WORLD PRESS FREEDOM DAY
WORLD PRESS FREEDOM DAY
WHEN GOVERNMENTS TAKE JOURNALISTS HOSTAGE
In the run-up to World Press Freedom Day on 3 May, Reporters Without Borders is campaigning for the release of three women journalists who have been “taken hostage” by governments.
Four members of Reporters Without Borders have been on hunger strike since 28 April in support of Iranian-American journalist Roxana Saberi, who has been sentenced to eight years in prison in Iran on a charge of spying for the United States.
Saberi has herself been on hunger strike since 21 April in protest against her conviction on a trumped-up charge. Her life is in danger. Reporters Without Borders is taking over her hunger strike so that she does not have to continue it herself. Beginning on 3 May, similar protests are going to be staged in Canada, the United States, Britain, Belgium and Spain.
There is also an urgent need to obtain the release of two American journalists employed by California-based Current TV, Euna Lee and Laura Ling, who have been held in Pyongyang since 17 March.
During a special evening event dedicated to the subject of North Korea which Reporters Without Borders organised in Paris on 27 April, the French secretary of state for foreign affairs and human rights, Rama Yade, offered her support for human rights organisations campaigning for their release.
The detention of Saberi, Lee and Ling on arbitrary charges demonstrates more than ever the importance of World Press Freedom Day, which we will be celebrating on 3 May. We appeal to the Iranian and North Korean authorities to free these three women without delay.
Saberi, Lee and Ling are professional journalists who are neither spies nor criminals. Through them, press freedom and the right to report the news freely are being taken hostage by Iran and North Korea.
More information about the Reporters Without Borders protests on behalf of Roxana Saberi:
http://www.rsf.org/article.php3?id_article=30949
ERITREA - PRESS FREEDOM
Eritrea, which has been led since independence by the highly authoritarian Issaias Afeworki, figures in last place on Reporters Without Borders’ world press freedom index. The country has been cut off from the outside world since the terrible roundups of September 2001 and at least four journalists have died in prison, unknown and forgotten, while the situation goes from bad to worse.
Life may appear sweet in the floral streets of the capital Asmara, but is in fact nightmarish, particularly in the dark corridors of the all-powerful ministry of information. From the heights of this fortress atop a hill overlooking the capital, the minister, Ali Abdu, takes his orders directly from Issaias Afeworki. The one-time rebel leader, now a pitiless dictator, has gradually destroyed the hopes Eritreans had for their country before independence. The head of state set the political police at the heels of the reformist wing of the ruling party on 18 September 2001. Former companions in arms, ministers and influential generals were thrown into prison. The handful of independent newspapers appearing in Asmara was banned. Editors and publishers were arrested. Any criticism of the regime is condemned as “damaging national security”. Hundreds of political or military figures and 13 journalists failed to escape the round-ups or gave themselves up to the authorities. All were imprisoned, some of them in underground cells.

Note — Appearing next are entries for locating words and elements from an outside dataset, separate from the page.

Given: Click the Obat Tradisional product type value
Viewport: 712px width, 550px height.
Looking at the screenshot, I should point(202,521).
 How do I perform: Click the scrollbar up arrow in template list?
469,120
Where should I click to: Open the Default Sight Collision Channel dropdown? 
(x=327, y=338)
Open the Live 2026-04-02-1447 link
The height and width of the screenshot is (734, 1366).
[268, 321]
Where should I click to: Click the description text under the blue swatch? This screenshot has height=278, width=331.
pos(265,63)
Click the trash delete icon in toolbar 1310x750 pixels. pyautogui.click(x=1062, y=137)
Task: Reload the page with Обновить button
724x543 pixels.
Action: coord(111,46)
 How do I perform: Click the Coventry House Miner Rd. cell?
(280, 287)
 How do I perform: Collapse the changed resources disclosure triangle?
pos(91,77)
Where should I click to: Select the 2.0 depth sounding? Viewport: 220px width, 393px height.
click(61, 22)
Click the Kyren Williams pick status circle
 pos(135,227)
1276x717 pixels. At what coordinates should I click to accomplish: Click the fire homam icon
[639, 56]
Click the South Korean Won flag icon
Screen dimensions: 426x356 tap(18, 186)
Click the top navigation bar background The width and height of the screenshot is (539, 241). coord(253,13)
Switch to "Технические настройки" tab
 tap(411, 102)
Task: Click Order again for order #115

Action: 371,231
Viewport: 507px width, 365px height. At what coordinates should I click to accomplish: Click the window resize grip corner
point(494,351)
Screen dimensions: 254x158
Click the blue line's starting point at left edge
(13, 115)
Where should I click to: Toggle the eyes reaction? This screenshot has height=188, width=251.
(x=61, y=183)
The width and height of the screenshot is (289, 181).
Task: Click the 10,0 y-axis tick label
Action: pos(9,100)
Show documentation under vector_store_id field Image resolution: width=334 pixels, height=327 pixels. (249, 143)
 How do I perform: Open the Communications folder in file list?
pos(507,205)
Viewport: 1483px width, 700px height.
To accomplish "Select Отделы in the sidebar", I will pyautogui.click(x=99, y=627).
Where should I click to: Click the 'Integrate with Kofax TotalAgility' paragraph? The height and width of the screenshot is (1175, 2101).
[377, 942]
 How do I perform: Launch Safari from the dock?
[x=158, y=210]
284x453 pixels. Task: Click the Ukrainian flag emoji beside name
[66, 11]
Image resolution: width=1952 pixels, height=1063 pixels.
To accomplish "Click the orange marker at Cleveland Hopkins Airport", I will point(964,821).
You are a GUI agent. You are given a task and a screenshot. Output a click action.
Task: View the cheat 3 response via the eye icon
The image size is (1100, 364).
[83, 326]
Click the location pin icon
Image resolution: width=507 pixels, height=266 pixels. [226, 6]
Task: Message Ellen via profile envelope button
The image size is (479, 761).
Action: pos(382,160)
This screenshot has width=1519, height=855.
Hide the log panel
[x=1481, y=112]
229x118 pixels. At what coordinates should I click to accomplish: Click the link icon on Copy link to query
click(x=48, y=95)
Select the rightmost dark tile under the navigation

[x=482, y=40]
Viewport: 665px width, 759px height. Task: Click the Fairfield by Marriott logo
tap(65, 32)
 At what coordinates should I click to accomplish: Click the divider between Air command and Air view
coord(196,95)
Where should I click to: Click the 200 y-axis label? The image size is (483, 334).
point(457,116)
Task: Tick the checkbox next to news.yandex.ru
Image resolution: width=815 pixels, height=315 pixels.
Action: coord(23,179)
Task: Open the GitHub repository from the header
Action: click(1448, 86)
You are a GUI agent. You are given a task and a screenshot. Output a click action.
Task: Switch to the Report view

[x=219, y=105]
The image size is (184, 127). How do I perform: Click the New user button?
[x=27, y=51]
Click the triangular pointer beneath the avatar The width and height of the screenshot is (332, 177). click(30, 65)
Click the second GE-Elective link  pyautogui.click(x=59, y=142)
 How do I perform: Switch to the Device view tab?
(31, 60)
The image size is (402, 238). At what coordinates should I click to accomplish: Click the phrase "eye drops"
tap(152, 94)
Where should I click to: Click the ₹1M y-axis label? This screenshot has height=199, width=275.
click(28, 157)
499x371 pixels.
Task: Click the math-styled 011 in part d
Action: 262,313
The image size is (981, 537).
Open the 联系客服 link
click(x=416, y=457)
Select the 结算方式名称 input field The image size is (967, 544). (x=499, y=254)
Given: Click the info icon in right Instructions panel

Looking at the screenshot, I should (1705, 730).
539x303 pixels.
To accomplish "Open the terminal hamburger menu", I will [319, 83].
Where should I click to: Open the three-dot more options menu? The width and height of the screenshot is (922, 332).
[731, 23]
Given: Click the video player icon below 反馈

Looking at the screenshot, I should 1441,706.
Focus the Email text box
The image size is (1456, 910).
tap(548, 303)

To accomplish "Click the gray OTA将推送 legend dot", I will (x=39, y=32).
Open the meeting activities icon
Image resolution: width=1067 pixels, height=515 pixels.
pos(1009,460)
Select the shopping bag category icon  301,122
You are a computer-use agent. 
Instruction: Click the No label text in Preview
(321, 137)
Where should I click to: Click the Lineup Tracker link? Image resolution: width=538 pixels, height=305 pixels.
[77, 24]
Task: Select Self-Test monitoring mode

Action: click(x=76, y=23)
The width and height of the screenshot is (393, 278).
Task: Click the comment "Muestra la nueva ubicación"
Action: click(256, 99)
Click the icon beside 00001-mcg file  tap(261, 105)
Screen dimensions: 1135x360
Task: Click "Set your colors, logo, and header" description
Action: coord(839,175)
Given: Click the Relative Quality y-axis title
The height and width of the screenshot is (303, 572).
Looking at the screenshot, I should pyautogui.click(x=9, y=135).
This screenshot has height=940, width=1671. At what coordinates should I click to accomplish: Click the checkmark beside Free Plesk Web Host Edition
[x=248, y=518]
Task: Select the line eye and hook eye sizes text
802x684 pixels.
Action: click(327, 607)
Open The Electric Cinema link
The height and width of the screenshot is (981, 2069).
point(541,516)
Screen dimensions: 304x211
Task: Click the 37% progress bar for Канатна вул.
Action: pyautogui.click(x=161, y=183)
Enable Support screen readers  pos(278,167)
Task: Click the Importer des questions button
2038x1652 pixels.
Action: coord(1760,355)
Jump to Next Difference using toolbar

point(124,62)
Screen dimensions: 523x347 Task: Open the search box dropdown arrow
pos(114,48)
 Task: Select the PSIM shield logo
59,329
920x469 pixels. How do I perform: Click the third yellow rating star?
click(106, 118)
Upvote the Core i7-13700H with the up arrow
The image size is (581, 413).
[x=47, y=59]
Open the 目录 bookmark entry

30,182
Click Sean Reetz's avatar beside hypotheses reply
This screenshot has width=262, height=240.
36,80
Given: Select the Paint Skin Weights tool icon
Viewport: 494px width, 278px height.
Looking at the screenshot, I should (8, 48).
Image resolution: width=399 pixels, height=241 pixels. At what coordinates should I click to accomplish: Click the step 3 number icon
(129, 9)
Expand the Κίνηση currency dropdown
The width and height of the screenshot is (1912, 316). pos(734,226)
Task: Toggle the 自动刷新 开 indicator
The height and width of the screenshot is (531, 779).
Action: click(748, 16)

One of them, co-founder of the weekly Setit, Fessehaye Yohannes, known as “Joshua”, died on 11 January 2007 as a result of atrocious prison conditions in the remote Eiraeiro jail in the north-east of the country, where the most high profile prisoners are held. He was one of the country’s leading intellectuals, as well as poet, dramatist and director of a theatre company.
The public media in Eritrea do nothing but relay the regime’s belligerent and ultra-nationalist discourse. Closely watched by Ali Abdu, staff on public Eri-TV, radio Dimtsi Hafash (The Voice of the Masses) and the government daily Hadas Eritrea have been turned into enthusiastic official purveyors of government propaganda. No divergence is tolerated. Like scores of their fellow citizens who flee the country each month, many journalists working in the public media can no longer bear the gagging imposed on them by the government and go into exile. Most leave on foot at risk of being shot dead by border patrols who have received the order to shoot on sight. The very few foreign correspondents in the country have slowly been driven out as a result of harassment or intimidation, or simply through expulsion. Not a single one now lives in Asmara.
Reporters Without Borders has reacted to the scandalous situation within the country by campaigning for the Eritrean president and his ministers to be declared personae non grata in Europe.